Second, Plaintiffs conflate admissibility and weight of the evidence with respect to Dr. Fernandez's opinions regarding the "total time" employees spent on donning and doffing activities. Admissibility of an expert's opinion is a question properly before the court, whereas the weight and credibility of the expert's opinion are questions for the jury to resolve. In re TMI Litig., 193 F.3d 613, 713 (3d Cir. 1999), amended by 199 F.3d 158 (3d Cir. 2000) (quoting Breidor v. Sears, Roebuck & Co., 722 F.2d 1134, 1138-39 (3d Cir. 1983)) ("'Where there is a logical basis for an expert's opinion testimony, the credibility and weight of that testimony is to be determined by the jury, not the trial judge.'"). "Admissibility decisions focus on the expert's methods and reasoning; credibility decisions arise after admissibility has been determined." Kannankeril, 128 F.3d at 806 (citing Paoli, 35 F.3d at 743-46); see also In re TMI Litig., 193 F.3d at 665 (citing Kannankeril, 128 F.3d at 806) ("The admissibility inquiry thus focuses on principles and methodology, not on the conclusions generated by the principles and methodology."). The district court may find a scientific opinion is admissible if the "particular opinion is based on valid reasoning and reliable methodology." Kannankeril, 128 F.3d at 806.

Here, Dr. Fernandez employed the "elemental analysis" or "time study" methodology, which entails breaking an activity down into its essential parts and measuring how long employees spend on each element. 10/28/09 Report at 5-7. District courts routinely admit expert opinions based on elemental or time study methodology in FLSA cases. See, e.g., Lopez v. Tyson Foods, Inc., No. 8:06CV459, 2011 WL 1791549, at *5 (D. Neb. May 11, 2011) (permitting introduction of evidence based on elemental methodology "to prove: (1) the amount of time the activities at issue take in order to prove how much defendant owes plaintiffs if the time is deemed compensable, and/or (2) to help support defendant's de minimis defense"); Morales v. Greater Omaha Packing Co., Inc., Nos. 8:08CV88, 8:08CV161, 2011 WL 672457, at *2 (D. Neb. Feb. 15, 2011) (finding time study methodology is reliable); Chavez v. IBP, Inc., No. CV-01-5093-RHW, 2004 WL 5520002, at *1, *6 (E.D. Wash. Dec. 8, 2004) (finding that the "elemental analysis" was generally admissible and that "to the extent that errors exist in Dr. Mericle's report, these go to the weight the Court should give his report, rather than to admissibility."). Plaintiffs' assertion that Dr. Fernandez erred by omitting time measurements of certain activities--including opening and closing lockers, gathering protective equipment, and waiting to obtain protective equipment--from the "total time" goes to weight and credibility.

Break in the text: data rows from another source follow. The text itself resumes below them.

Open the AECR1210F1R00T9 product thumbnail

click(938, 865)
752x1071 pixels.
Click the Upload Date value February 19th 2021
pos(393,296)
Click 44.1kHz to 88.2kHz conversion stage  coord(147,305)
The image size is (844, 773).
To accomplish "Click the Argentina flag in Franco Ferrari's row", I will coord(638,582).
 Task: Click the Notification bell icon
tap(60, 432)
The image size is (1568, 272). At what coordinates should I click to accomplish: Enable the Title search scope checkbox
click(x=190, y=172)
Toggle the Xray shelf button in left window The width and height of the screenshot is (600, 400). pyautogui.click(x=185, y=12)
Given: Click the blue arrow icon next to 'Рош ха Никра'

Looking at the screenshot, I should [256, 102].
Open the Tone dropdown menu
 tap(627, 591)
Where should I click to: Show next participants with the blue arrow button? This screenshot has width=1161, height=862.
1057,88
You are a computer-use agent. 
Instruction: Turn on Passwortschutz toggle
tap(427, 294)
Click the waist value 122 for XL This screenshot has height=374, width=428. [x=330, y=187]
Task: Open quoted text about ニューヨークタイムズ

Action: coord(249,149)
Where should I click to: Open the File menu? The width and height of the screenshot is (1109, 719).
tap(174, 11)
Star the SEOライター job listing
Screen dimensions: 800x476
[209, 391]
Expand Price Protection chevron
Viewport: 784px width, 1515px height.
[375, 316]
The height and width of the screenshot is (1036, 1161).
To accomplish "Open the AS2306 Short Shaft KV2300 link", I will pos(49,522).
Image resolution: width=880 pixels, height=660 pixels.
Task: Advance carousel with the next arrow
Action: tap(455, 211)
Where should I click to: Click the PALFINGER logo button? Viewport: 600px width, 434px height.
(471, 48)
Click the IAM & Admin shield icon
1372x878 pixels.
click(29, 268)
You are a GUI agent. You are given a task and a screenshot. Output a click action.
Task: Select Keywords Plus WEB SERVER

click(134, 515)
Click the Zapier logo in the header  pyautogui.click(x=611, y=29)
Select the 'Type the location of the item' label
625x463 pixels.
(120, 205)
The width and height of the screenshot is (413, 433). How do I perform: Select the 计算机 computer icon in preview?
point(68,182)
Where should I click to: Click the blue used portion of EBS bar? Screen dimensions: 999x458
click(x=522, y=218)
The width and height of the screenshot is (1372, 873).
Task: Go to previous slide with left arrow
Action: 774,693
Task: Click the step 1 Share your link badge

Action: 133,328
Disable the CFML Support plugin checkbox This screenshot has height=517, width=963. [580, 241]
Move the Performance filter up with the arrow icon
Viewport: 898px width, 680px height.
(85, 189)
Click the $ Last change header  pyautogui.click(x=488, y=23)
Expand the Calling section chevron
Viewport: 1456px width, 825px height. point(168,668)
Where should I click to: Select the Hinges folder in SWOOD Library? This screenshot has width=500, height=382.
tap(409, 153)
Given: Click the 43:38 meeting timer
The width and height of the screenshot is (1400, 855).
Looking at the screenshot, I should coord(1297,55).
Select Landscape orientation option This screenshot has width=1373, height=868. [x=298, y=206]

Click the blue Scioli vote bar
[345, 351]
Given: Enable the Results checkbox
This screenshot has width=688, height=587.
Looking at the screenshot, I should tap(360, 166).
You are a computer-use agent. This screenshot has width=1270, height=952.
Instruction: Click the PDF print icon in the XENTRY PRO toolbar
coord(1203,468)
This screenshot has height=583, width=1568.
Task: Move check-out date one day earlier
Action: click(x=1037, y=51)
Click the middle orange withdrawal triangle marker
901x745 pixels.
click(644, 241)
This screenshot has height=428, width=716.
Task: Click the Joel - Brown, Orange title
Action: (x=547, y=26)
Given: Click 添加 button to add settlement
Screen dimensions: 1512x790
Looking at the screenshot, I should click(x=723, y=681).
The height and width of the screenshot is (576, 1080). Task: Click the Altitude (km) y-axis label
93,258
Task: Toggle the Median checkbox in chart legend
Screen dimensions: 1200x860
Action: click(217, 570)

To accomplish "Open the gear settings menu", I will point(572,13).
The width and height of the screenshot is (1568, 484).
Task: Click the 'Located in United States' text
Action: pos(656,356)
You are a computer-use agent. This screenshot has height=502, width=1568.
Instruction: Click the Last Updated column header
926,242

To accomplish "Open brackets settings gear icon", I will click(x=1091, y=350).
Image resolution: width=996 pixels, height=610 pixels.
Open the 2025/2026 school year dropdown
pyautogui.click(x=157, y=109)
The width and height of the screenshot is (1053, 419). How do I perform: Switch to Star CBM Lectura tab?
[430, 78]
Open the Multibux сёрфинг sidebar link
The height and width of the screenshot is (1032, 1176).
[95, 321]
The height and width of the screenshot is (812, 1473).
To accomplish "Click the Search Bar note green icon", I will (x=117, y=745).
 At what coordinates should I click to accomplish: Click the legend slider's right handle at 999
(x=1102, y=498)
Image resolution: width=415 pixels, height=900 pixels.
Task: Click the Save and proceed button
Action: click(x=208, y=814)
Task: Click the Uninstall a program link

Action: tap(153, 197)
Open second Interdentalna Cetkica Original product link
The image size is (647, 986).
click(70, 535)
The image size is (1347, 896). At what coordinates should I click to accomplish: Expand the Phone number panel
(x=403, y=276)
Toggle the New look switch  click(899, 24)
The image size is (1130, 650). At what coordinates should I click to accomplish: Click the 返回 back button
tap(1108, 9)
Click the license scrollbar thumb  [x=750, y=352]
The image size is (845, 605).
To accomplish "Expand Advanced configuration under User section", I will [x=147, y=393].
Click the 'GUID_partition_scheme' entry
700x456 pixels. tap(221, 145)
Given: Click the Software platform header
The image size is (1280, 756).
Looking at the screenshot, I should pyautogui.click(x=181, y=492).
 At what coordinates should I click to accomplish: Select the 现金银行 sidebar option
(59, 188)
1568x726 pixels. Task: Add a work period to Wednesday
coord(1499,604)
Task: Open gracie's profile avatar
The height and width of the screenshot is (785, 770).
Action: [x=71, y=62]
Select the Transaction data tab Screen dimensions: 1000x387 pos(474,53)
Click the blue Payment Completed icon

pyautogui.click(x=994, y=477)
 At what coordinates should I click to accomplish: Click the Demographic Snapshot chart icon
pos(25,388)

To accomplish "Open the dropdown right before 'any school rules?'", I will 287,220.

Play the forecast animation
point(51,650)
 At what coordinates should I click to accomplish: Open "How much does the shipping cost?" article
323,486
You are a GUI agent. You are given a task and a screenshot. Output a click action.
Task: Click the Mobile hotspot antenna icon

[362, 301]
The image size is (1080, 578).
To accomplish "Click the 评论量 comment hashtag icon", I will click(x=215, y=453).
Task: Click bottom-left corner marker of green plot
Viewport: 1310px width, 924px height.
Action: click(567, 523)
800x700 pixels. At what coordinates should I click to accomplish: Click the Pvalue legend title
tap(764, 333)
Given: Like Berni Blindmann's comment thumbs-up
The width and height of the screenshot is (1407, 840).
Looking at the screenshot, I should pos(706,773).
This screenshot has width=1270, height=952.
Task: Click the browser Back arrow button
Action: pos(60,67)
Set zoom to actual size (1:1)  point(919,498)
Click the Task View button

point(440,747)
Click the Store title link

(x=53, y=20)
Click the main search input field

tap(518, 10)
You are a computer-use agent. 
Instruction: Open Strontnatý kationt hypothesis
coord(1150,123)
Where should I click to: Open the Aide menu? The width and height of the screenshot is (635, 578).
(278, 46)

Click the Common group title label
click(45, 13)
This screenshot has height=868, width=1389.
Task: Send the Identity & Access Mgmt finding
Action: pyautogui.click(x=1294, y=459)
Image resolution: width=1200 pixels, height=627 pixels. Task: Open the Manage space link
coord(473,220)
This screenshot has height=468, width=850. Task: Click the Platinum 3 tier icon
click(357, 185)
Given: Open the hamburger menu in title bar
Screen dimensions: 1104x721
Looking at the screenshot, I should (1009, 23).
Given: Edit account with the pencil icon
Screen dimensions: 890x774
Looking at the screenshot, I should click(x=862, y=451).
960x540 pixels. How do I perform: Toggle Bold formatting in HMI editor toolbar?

Third, Plaintiffs' challenge to Dr. Fernandez's testimony on the ground that he relied on assumptions provided by Defendant and Defendant's counsel lacks merit. Under Fed. R. Evid. 703, "experts may rely on facts from firsthand knowledge or observation, information learned at the hearing or trial, and facts learned out of court." Stecyk v. Bell Helicopter Textron, Inc., 295 F.3d 408, 414 (3d Cir. 2002) (expert may rely on facts of the "type 'reasonably relied upon' by experts in the particular field in forming opinions or inferences upon a subject," whether or not such facts are independently admissible).

Expert witnesses may accept reasonable assumptions suggested by the party. "Rule 702 does not require that experts have personal experience with the object of the litigation in which they testify, nor does it require that experts eschew reliance on a [party]'s account of factual events that the experts themselves did not observe." Tormenia v. First Investors Realty Co., Inc., 251 F.3d 128, 135 (3d Cir. 2000). Dr. Fernandez's reliance on assumptions provided by Defendant does not affect the admissibility of his expert opinion.

IV. Conclusion

For the above reasons, the Court finds that Dr. Fernandez's opinions are both relevant and reliable, and meet the admissibility requirements under Daubert, Kumho Tire, and the Federal Rules of Evidence. The Court denies Plaintiffs' Motion to Limit Jeffrey E. Fernandez, Ph.D.'s Testimony at Trial. An appropriate Order follows.